Après le désastre commercial (des problèmes de distribution empêchent Stax Record de faire vendre correctement l'album, qui sera difficile à trouver en magasin à sa sortie) de #1 Record, Chris Bell quitte Big Star en 1972. Le groupe de Memphis est réduit à un trio, mais ça ne va pas les arrêter. Enfin, je parle pour Alex Chilton. Il paraît qu'Andy Hummel (basse) et Jody Stephens (batterie) étaient, eux, prêts à jeter l'éponge, mais Chilton, désormais détenteur de toutes les parties de guitares, claviers et vocales, va tenir bon la rame.
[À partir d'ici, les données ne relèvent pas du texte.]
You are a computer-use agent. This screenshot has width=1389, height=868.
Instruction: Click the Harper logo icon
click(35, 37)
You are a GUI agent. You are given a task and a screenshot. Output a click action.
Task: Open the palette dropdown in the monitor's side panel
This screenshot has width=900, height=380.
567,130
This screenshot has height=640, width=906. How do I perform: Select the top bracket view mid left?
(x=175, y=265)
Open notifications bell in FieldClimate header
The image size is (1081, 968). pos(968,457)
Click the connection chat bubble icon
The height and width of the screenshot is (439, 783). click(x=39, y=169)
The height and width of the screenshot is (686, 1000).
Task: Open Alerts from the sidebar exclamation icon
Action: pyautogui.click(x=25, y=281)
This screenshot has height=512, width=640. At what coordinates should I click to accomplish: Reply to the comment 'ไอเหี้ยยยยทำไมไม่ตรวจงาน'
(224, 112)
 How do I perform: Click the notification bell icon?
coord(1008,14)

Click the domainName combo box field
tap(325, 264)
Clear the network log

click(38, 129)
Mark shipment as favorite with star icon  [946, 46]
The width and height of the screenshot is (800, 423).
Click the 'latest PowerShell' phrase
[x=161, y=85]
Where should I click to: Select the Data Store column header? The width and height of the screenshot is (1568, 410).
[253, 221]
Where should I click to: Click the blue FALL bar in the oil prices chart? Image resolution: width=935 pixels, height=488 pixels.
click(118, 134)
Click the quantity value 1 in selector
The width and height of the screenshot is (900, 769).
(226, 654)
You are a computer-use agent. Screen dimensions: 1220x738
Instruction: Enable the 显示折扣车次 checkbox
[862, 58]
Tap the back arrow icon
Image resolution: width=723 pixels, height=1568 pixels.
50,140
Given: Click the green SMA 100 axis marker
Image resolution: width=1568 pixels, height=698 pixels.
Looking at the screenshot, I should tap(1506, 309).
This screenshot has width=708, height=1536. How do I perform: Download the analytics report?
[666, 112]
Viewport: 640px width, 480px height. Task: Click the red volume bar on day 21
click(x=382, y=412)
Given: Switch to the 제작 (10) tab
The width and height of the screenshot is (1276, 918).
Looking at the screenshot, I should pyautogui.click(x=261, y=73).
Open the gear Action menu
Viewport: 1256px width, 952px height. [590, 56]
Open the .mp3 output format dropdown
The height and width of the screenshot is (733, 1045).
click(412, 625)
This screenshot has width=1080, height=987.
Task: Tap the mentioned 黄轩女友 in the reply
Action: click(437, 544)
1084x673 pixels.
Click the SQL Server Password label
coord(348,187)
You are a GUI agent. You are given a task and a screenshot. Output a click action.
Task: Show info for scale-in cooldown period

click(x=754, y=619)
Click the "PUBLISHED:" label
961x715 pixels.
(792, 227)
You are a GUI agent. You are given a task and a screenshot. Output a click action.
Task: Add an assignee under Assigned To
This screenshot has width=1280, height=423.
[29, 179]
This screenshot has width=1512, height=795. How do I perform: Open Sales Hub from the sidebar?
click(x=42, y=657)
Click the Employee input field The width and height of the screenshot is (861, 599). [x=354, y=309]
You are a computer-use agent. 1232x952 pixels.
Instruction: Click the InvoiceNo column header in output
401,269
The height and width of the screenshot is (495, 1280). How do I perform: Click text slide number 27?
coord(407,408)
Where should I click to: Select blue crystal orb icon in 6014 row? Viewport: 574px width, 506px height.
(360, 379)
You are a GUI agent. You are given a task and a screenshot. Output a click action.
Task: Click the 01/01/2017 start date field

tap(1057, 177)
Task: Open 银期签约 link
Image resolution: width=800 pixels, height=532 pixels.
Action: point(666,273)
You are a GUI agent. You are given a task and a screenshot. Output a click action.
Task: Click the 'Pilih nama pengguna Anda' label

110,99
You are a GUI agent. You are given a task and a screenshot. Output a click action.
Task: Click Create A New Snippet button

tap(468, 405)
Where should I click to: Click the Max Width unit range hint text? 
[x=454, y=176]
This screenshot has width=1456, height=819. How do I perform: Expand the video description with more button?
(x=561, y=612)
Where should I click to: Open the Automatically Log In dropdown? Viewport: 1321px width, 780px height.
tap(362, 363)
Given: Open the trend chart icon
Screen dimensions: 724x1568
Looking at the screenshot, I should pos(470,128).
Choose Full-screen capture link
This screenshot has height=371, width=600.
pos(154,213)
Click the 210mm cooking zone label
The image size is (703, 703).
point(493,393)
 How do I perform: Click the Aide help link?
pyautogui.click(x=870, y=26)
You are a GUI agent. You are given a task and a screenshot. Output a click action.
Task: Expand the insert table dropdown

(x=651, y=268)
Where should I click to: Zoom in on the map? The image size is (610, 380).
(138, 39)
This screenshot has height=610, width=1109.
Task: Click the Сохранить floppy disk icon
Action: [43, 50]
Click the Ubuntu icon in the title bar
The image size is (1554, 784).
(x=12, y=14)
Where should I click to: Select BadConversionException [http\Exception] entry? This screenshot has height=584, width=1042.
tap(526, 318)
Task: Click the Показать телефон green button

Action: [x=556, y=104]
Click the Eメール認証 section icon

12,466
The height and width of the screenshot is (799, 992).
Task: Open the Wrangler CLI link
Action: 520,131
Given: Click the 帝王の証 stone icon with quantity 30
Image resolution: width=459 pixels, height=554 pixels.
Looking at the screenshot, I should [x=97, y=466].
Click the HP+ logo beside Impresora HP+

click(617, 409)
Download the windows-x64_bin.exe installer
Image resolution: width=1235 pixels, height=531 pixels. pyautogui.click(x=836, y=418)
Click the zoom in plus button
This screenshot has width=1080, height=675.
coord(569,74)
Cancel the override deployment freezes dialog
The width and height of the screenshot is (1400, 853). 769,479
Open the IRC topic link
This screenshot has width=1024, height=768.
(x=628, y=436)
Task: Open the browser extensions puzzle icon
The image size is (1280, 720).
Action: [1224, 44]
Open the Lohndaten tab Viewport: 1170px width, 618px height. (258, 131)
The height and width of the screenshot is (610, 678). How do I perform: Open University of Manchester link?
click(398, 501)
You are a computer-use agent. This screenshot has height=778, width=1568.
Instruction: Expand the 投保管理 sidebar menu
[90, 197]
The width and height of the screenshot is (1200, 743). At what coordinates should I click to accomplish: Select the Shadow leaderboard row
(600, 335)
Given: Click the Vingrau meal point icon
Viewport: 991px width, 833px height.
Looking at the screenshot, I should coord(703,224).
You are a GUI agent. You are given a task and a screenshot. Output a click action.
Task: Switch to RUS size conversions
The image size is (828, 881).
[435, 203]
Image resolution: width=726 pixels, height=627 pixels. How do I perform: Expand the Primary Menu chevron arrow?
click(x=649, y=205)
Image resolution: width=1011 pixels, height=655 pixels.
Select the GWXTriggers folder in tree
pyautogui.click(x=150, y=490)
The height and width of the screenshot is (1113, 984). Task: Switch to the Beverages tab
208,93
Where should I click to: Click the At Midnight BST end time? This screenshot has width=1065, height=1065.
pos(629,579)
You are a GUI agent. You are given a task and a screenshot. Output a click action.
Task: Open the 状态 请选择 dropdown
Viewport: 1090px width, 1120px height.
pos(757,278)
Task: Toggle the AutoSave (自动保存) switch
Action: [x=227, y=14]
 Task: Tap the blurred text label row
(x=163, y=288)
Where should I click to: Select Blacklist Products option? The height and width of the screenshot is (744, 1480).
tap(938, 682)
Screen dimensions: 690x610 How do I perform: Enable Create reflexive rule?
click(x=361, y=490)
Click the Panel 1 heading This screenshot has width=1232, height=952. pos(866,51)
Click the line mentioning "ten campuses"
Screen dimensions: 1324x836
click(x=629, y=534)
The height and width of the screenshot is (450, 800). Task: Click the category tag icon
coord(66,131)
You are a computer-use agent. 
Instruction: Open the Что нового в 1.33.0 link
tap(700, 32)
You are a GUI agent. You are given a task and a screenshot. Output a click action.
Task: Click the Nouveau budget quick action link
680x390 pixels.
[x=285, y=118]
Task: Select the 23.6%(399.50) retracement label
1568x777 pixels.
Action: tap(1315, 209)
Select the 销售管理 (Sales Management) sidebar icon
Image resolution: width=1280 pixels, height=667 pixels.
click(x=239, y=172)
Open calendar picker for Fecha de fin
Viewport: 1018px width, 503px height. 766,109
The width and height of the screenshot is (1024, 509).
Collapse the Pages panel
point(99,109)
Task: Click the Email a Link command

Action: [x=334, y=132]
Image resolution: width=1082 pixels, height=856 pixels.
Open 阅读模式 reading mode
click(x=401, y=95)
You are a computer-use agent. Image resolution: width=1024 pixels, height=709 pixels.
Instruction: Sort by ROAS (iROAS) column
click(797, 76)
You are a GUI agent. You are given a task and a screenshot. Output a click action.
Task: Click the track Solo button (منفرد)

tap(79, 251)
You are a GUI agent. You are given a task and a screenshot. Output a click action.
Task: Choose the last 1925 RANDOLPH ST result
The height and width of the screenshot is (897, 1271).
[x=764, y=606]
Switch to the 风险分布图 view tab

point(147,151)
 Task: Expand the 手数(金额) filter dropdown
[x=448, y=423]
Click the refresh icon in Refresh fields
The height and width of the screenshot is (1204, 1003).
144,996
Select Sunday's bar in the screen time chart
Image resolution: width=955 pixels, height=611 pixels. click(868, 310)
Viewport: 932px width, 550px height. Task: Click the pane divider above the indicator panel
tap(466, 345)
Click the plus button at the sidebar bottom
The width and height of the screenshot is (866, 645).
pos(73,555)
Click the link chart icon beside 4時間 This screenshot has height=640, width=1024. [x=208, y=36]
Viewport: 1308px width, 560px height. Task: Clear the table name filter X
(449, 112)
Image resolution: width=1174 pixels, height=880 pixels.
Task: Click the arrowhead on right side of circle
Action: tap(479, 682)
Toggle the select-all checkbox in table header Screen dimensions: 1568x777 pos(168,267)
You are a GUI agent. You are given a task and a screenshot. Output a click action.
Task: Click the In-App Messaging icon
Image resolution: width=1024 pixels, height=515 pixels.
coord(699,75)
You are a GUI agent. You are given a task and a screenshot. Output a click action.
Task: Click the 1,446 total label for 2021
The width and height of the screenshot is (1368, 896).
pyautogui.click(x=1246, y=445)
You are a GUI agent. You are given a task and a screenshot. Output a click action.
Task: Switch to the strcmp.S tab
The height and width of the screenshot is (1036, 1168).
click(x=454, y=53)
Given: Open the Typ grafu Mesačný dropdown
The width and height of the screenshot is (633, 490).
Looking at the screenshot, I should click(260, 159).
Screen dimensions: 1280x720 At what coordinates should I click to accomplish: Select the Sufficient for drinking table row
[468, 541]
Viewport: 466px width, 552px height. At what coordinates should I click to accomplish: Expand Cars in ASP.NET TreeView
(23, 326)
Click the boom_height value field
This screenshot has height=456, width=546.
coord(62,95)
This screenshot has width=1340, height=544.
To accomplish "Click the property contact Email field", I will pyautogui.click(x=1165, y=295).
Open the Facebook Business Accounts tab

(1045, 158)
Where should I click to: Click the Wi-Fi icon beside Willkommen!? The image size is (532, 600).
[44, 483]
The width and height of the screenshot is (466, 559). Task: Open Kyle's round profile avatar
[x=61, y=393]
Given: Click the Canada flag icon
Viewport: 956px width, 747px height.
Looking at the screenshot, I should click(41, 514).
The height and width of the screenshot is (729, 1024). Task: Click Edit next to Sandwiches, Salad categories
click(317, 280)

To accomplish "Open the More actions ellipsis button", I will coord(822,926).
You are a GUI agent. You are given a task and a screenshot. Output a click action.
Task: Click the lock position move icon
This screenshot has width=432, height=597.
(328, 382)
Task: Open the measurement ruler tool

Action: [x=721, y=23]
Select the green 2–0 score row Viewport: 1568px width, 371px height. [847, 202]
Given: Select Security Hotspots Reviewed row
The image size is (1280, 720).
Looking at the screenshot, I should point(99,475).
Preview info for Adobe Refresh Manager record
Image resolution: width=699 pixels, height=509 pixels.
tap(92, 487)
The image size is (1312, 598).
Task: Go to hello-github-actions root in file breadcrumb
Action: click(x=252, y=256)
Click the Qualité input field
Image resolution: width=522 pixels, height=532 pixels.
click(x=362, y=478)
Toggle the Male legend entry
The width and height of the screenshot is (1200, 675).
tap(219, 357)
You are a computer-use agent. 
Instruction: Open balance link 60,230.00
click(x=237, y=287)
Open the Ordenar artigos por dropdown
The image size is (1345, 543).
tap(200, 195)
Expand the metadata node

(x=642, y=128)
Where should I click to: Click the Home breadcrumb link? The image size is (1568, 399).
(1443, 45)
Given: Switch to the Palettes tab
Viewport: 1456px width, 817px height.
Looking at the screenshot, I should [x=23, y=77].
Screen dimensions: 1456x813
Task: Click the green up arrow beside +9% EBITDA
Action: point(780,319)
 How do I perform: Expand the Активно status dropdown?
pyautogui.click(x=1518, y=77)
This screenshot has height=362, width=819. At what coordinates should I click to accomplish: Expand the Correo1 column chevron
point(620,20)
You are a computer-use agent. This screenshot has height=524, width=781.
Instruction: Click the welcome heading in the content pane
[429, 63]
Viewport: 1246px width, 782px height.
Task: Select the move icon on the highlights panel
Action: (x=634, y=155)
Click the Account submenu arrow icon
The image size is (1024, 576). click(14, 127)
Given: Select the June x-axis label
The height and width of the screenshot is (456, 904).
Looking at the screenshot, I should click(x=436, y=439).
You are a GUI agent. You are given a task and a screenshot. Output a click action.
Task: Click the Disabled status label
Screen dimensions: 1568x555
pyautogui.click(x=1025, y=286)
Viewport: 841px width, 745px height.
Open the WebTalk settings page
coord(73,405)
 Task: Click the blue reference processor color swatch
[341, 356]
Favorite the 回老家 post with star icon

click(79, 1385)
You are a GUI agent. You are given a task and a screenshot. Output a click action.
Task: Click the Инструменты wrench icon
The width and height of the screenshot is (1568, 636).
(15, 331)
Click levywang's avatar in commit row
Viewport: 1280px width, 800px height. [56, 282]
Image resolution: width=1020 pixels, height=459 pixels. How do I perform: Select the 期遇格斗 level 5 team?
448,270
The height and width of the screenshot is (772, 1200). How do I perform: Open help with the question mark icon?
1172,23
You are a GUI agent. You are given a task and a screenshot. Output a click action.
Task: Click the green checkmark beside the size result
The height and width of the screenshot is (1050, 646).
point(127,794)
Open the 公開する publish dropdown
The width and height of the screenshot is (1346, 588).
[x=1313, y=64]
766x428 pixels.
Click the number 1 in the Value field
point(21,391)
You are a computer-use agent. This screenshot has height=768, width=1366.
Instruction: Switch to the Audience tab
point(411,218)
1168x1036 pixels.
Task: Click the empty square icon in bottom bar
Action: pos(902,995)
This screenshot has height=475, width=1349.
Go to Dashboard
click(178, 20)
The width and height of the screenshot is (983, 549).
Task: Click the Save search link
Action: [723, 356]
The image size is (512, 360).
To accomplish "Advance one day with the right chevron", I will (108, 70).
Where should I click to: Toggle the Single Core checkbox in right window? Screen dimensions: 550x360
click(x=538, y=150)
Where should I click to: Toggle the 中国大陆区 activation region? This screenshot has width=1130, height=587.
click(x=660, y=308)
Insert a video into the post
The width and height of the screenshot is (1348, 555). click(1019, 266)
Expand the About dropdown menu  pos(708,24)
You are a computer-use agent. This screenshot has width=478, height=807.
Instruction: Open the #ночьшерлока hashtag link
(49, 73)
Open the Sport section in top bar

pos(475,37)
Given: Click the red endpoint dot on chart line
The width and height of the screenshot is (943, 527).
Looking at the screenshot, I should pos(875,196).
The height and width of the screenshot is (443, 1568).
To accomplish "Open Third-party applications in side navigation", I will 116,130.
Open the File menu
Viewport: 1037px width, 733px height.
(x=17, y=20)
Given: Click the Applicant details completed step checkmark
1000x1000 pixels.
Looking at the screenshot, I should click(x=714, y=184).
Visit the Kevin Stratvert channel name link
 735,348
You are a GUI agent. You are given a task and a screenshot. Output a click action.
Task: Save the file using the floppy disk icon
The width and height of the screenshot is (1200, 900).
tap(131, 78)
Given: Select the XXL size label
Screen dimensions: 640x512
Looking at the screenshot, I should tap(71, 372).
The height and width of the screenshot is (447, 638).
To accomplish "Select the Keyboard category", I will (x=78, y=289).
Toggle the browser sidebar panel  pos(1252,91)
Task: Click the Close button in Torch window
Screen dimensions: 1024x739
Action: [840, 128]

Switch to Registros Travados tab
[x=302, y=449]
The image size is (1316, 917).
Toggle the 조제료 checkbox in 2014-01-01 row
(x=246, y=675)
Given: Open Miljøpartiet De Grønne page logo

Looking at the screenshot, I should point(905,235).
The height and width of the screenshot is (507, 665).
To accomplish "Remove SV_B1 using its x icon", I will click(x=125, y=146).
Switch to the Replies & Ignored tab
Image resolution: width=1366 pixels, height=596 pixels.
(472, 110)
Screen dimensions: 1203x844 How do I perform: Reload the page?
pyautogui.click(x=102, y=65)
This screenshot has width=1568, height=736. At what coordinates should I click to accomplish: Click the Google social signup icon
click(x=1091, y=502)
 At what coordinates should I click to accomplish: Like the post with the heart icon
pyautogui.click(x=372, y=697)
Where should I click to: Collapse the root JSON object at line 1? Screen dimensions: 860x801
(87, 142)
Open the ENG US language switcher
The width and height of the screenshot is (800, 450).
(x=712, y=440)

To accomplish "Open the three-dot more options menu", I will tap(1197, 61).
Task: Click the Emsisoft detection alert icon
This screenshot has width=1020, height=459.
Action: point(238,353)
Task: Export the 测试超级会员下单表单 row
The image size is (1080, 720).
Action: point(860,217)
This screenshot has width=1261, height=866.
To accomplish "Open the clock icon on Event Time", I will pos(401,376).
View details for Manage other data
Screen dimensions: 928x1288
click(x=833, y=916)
Toujours sous la houlette du producteur John Fry, toujours aux studios Ardent (leur maison de disques) de Memphis, le groupe va enregistrer les 36 minutes (et 12 titres ; même formatage que pour le précédent opus) de ce deuxième album, le toujours difficile deuxième album. L'album sortira sous une cultissime pochette signée Bill Eggleston, un ami de Chilton, qui lui signera aussi la pochette de son premier opus solo, Like Flies On Sherbert, en 1979 (sorti en 1980...et enregistré en 1978/79). Le deuxième album de la Grosse Etoile s'appelle Radio City et a été enregistré courant 1973. A sa sortie, il sera encore une fois acclamé par la presse spécialisée, qui en parlera comme d'une réussite flagrante. Mais, hélas, la scoumoune s'acharne sur le groupe : l'album se vautre dans les charts, en raison de soucis de distribution : Stax Records, qui détenait les droits d'Ardent Records, cèdera ses droits à Columbia. Mais au moment de la sortie de l'album, une brouille entre Columbia et Stax fera que la major de Clive Davis (Columbia) refusera de distribuer le catalogue anciennement détenu par Stax. Parmi les produits du catalogue, Big Star...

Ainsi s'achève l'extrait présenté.